[Item coordinate data]
········
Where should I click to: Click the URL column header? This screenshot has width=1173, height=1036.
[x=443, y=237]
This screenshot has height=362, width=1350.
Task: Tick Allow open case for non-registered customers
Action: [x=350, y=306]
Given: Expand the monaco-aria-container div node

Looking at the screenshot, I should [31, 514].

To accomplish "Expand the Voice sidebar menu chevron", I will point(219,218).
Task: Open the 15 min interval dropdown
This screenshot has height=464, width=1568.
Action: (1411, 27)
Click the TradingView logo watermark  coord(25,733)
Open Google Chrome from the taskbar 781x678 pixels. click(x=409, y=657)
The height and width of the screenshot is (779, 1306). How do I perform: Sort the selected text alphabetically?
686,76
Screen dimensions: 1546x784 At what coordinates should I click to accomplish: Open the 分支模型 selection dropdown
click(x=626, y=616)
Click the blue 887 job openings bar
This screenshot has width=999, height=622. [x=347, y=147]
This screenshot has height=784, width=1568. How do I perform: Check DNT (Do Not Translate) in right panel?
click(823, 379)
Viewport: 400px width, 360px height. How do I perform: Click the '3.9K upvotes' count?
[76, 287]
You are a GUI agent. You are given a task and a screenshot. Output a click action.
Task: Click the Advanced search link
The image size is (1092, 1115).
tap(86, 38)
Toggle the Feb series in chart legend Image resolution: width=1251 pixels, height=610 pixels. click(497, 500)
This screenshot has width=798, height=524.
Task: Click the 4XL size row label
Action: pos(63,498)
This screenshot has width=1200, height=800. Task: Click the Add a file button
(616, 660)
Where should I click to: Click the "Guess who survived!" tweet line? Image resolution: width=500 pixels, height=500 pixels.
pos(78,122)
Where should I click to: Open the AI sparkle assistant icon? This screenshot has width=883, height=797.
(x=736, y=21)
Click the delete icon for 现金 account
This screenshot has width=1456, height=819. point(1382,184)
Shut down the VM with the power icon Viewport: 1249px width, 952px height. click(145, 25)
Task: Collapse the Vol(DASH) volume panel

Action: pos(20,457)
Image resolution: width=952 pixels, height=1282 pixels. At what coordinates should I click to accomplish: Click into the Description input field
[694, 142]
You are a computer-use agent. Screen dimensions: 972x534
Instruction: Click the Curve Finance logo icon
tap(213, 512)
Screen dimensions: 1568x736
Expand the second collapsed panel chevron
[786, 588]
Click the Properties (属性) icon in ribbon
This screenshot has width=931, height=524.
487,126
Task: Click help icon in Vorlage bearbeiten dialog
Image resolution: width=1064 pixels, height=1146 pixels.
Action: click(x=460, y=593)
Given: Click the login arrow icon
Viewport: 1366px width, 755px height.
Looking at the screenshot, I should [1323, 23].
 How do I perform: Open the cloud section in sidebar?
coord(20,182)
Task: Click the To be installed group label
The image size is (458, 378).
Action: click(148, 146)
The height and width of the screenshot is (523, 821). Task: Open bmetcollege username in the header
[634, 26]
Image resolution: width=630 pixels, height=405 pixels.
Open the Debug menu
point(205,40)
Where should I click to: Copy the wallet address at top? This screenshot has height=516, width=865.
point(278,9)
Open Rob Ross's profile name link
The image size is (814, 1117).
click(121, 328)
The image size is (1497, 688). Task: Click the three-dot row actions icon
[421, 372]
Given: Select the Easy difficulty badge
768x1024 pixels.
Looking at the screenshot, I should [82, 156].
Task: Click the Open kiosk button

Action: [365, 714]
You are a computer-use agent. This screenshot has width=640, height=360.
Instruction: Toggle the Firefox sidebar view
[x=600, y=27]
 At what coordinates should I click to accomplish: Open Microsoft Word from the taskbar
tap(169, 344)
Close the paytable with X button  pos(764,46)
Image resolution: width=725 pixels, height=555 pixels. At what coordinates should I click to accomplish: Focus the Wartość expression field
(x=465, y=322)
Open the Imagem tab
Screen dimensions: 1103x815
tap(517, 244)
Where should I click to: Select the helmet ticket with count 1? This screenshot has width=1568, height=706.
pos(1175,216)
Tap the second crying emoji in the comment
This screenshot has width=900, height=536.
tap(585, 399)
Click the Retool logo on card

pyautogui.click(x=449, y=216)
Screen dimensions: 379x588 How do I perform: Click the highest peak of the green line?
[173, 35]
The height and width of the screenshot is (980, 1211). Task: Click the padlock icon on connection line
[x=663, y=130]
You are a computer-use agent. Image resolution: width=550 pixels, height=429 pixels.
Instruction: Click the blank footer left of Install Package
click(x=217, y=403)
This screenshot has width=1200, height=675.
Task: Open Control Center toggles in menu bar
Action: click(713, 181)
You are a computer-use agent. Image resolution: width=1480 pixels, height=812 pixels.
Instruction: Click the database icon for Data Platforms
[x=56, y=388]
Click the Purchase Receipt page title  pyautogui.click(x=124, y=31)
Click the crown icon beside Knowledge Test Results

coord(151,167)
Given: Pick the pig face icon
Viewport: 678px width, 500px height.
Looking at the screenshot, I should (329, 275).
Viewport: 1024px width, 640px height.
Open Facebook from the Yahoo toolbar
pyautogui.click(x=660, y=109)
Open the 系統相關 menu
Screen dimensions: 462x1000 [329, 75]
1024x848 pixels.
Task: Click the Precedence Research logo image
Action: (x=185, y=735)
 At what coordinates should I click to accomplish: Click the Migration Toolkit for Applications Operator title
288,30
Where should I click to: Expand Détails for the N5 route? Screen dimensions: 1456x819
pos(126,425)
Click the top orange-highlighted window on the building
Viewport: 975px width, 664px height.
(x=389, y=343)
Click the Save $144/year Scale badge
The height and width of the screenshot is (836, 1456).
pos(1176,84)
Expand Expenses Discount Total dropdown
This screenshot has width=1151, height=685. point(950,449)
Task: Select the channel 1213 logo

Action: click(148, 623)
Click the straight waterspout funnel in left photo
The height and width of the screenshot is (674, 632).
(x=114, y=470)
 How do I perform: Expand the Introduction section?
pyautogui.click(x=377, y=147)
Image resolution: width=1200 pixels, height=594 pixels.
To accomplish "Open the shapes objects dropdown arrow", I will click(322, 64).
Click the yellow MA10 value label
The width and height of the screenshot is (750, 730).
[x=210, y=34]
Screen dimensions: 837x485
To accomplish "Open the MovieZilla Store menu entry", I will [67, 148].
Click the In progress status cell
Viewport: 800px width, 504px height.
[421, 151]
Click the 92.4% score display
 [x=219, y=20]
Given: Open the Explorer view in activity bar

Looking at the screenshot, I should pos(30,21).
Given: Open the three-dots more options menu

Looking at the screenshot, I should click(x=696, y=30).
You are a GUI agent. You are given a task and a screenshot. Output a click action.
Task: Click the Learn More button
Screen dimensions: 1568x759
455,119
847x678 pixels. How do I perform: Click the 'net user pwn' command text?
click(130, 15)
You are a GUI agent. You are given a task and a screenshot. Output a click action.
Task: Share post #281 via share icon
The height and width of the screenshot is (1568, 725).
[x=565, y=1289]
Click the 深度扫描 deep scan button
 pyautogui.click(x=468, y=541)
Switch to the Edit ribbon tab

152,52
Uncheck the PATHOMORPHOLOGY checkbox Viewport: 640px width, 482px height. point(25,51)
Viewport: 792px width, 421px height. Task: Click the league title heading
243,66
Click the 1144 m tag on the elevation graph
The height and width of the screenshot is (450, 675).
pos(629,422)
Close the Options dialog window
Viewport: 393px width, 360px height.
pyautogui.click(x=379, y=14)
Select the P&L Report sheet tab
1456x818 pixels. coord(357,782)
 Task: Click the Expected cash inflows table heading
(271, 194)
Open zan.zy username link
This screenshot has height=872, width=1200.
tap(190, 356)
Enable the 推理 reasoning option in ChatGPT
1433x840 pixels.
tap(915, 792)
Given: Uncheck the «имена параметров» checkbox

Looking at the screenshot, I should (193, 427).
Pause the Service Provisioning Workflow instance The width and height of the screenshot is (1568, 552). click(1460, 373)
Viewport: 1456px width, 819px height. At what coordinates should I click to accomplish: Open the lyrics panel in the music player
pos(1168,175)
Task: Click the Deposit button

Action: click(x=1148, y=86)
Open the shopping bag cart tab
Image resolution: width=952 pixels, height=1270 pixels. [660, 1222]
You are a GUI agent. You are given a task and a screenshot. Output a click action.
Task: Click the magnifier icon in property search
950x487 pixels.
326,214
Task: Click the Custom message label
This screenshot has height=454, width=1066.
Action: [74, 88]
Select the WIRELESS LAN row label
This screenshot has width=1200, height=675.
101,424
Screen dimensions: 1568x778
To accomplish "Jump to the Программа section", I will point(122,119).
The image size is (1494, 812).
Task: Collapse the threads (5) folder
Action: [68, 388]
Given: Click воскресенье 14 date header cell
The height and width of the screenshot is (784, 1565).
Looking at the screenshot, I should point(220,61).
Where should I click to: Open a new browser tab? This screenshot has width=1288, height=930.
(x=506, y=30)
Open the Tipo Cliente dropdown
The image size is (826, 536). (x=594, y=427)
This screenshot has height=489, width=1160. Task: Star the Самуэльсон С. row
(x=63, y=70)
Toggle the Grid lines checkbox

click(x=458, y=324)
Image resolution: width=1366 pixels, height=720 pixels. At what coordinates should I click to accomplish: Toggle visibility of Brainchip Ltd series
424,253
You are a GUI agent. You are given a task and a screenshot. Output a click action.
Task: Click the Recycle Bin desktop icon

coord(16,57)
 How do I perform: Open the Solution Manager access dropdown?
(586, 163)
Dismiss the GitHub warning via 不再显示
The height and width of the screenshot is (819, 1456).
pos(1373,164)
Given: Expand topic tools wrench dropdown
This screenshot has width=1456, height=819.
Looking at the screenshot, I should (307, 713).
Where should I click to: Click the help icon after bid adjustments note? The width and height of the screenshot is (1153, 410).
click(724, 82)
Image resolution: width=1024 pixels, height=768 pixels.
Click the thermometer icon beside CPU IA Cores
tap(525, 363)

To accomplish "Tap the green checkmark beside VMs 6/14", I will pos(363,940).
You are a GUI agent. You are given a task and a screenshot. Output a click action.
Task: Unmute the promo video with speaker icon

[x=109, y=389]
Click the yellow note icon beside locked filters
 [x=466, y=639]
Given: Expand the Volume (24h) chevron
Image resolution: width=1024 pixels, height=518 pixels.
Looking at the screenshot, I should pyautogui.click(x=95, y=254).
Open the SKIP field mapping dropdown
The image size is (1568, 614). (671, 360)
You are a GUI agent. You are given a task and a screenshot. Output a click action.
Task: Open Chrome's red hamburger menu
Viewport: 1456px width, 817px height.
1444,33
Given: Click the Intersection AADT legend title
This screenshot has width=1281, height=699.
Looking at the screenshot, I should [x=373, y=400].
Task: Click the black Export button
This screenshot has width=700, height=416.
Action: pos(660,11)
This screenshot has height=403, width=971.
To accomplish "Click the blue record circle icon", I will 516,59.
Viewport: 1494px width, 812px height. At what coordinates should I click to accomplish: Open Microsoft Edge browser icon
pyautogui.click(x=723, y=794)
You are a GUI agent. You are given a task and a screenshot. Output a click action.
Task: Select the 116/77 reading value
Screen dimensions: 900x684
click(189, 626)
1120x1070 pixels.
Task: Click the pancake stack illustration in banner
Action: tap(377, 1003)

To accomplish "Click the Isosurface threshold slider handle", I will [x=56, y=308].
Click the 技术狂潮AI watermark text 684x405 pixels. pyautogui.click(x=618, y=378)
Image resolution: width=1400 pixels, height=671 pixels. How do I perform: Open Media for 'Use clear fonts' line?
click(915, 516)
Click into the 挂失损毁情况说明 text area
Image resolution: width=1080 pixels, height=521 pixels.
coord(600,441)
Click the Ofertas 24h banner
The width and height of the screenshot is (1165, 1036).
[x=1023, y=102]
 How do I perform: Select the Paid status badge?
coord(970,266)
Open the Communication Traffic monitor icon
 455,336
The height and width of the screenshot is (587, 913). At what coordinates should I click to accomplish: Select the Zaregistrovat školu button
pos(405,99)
········
Rewrite the records starting at the line that contains "847x678 pixels. How" and ending at the line that contains "Pause the Service", replacing "Uncheck" with "Deselect" and leaving everything else unchanged.

- SOLUTION BELOW
847x678 pixels. How do I perform: Click the 'net user pwn' command text?
click(130, 15)
You are a GUI agent. You are given a task and a screenshot. Output a click action.
Task: Share post #281 via share icon
The height and width of the screenshot is (1568, 725).
[x=565, y=1289]
Click the 深度扫描 deep scan button
 pyautogui.click(x=468, y=541)
Switch to the Edit ribbon tab

152,52
Deselect the PATHOMORPHOLOGY checkbox Viewport: 640px width, 482px height. point(25,51)
Viewport: 792px width, 421px height. Task: Click the league title heading
243,66
Click the 1144 m tag on the elevation graph
The height and width of the screenshot is (450, 675).
pos(629,422)
Close the Options dialog window
Viewport: 393px width, 360px height.
pyautogui.click(x=379, y=14)
Select the P&L Report sheet tab
1456x818 pixels. coord(357,782)
 Task: Click the Expected cash inflows table heading
(271, 194)
Open zan.zy username link
This screenshot has height=872, width=1200.
tap(190, 356)
Enable the 推理 reasoning option in ChatGPT
1433x840 pixels.
tap(915, 792)
Given: Deselect the «имена параметров» checkbox

Looking at the screenshot, I should (193, 427).
Pause the Service Provisioning Workflow instance The width and height of the screenshot is (1568, 552). click(1460, 373)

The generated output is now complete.